About this task
Go through the lines below and copy any that hold the string "computer".

________________

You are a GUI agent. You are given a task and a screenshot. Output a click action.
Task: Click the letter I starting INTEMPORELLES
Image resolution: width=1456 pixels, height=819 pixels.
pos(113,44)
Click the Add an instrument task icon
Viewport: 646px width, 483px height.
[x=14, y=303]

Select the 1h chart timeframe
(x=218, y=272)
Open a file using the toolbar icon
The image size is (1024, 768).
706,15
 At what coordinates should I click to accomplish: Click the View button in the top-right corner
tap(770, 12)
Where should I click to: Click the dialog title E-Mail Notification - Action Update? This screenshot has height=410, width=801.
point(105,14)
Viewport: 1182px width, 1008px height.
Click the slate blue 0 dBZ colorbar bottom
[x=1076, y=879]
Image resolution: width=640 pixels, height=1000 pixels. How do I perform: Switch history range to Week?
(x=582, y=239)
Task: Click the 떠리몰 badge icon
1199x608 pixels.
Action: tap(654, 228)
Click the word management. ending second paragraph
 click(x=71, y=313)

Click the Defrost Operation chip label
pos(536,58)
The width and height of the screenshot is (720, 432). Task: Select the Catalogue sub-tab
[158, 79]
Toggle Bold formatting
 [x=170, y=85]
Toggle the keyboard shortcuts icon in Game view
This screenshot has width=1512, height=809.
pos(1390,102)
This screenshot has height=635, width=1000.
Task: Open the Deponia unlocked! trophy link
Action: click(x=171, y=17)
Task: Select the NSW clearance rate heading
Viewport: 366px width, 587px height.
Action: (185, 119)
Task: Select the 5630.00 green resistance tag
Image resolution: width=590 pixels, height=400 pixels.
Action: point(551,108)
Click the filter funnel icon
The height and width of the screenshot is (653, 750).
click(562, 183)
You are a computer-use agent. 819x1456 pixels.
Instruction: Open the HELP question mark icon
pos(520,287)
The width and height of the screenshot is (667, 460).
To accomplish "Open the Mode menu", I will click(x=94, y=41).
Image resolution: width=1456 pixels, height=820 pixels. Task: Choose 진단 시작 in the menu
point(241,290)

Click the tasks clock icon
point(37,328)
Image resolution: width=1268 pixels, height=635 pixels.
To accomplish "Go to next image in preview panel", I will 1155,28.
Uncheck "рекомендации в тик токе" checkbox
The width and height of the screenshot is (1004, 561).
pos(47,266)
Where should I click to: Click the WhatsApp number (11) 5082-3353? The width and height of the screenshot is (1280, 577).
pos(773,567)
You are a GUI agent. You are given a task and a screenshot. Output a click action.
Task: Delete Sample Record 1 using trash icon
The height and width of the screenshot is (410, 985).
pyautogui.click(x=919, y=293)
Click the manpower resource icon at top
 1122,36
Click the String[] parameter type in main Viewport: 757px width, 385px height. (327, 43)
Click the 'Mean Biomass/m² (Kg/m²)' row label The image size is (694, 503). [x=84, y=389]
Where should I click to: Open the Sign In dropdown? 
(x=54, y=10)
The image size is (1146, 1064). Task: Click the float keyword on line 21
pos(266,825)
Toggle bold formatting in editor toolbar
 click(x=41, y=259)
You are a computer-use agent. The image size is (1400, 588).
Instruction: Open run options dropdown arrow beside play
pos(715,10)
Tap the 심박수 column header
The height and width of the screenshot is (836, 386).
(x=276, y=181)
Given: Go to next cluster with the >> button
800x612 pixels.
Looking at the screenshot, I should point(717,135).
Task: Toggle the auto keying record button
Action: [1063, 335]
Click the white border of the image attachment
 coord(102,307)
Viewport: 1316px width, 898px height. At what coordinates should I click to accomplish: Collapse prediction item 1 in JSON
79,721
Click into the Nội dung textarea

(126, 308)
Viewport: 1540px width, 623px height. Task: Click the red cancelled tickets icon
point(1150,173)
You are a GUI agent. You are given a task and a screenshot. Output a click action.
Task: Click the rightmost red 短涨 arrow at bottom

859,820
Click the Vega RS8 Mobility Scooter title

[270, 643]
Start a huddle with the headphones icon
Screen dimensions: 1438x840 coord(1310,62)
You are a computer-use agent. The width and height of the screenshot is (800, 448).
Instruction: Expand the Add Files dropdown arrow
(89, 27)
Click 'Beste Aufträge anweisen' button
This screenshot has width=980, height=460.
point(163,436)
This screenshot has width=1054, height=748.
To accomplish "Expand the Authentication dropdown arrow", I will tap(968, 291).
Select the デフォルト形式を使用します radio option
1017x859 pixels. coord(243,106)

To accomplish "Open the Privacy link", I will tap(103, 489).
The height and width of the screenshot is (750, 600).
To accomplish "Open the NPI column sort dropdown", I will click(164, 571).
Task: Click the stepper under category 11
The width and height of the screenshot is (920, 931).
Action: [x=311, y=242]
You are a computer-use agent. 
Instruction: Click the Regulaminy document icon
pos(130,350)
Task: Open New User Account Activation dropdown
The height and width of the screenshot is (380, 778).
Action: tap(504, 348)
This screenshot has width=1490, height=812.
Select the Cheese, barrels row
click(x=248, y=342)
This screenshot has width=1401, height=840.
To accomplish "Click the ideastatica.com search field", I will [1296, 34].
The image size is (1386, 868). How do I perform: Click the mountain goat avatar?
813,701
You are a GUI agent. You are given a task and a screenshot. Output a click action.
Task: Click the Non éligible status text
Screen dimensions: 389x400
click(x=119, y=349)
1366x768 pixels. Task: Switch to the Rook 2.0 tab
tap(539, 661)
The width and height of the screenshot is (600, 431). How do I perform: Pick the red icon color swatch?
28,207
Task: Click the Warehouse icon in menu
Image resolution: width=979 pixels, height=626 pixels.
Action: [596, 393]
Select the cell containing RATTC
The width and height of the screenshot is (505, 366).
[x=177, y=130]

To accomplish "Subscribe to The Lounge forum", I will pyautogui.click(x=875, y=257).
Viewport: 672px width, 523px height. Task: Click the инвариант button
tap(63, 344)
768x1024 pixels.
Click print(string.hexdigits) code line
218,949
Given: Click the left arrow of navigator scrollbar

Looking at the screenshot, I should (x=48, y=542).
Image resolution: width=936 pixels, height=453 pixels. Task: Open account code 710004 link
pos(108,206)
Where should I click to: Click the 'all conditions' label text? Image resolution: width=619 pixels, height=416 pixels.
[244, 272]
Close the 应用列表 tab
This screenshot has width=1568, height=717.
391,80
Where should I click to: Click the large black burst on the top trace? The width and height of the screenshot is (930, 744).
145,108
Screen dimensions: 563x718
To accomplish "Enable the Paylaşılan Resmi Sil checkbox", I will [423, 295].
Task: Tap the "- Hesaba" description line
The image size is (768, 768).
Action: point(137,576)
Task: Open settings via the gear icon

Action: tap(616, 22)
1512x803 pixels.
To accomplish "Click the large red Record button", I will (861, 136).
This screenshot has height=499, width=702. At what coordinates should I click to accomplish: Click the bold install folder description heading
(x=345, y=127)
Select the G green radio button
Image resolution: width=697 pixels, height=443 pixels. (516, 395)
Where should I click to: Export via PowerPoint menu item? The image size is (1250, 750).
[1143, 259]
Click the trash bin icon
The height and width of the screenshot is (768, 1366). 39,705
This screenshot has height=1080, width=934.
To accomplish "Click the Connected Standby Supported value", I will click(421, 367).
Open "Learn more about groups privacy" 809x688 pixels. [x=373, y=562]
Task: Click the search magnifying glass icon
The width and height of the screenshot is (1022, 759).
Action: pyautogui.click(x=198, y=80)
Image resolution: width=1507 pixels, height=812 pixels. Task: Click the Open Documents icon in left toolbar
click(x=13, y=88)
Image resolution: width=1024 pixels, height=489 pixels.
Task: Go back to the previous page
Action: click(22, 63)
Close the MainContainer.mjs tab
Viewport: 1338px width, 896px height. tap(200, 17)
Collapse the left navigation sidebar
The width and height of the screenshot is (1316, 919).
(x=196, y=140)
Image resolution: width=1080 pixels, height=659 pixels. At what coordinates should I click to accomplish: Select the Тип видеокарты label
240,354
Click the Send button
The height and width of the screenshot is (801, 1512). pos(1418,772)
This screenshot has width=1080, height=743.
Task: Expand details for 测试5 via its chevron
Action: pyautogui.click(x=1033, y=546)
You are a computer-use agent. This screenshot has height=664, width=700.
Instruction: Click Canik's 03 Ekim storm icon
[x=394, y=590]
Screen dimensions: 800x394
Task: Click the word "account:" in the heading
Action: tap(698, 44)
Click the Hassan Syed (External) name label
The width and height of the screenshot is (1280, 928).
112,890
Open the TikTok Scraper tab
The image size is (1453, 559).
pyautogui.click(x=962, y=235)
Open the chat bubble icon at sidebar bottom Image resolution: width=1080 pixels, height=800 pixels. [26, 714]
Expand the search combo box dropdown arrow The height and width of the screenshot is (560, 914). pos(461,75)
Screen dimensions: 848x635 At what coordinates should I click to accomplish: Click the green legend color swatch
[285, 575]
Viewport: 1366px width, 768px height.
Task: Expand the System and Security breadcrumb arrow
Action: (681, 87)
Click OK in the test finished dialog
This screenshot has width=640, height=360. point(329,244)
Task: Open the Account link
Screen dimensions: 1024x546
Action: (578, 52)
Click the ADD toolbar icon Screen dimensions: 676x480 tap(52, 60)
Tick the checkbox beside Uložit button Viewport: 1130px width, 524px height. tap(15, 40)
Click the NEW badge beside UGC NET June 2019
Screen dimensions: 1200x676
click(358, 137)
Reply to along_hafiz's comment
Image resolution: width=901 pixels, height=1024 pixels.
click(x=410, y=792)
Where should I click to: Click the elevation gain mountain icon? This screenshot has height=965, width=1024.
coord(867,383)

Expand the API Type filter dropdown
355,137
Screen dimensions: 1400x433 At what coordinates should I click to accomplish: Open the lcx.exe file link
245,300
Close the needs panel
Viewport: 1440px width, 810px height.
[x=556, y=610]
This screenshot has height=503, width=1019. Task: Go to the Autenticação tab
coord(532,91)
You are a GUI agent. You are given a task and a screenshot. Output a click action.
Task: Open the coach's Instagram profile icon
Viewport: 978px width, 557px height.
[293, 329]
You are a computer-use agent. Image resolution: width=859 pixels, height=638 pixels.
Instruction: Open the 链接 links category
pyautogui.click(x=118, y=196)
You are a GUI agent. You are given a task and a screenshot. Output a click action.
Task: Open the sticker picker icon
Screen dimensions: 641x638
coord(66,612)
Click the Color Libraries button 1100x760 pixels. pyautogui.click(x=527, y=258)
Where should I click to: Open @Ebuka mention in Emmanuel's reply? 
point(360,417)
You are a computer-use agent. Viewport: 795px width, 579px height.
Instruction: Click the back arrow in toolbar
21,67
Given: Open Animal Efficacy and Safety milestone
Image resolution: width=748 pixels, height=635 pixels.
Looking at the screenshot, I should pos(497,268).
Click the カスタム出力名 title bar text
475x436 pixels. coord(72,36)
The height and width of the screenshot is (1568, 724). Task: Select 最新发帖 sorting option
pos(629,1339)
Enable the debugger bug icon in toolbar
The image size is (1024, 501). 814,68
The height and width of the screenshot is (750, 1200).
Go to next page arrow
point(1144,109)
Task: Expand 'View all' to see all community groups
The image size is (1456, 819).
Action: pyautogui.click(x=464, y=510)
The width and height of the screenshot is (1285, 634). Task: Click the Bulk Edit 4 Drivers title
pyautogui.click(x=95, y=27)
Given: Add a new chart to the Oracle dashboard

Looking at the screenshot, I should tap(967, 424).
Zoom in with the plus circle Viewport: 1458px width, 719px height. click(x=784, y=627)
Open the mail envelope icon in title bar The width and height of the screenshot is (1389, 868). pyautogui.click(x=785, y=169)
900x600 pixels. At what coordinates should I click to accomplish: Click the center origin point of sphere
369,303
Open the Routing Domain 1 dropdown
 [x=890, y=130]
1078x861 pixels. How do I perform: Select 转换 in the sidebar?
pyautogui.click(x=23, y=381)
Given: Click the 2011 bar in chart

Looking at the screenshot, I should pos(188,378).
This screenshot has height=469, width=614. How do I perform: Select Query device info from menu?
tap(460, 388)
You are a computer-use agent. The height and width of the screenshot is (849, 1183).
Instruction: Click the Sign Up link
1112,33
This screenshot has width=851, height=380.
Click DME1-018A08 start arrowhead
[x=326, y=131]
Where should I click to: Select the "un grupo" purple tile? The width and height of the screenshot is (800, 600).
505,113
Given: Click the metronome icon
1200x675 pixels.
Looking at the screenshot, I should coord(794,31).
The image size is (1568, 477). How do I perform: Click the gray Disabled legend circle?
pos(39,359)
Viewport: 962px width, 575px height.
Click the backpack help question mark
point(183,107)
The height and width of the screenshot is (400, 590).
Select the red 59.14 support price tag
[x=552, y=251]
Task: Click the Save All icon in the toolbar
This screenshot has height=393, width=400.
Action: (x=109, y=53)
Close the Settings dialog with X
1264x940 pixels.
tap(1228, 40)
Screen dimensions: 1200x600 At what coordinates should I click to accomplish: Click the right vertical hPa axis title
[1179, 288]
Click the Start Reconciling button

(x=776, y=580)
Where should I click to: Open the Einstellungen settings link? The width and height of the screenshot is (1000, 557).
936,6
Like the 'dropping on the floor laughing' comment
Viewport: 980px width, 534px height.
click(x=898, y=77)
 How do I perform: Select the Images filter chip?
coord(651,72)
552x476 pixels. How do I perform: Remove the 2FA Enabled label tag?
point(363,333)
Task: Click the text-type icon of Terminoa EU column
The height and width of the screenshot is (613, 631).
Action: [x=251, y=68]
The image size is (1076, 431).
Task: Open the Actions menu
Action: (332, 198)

________________

Response to the task
You are a computer-use agent. 819x1456 pixels.
You are a computer-use agent. The image size is (1400, 588).
You are a computer-use agent. The width and height of the screenshot is (800, 448).
You are a computer-use agent. 
You are a computer-use agent. This screenshot has height=664, width=700.
You are a computer-use agent. Image resolution: width=859 pixels, height=638 pixels.
You are a computer-use agent. Viewport: 795px width, 579px height.
You are a computer-use agent. The height and width of the screenshot is (849, 1183).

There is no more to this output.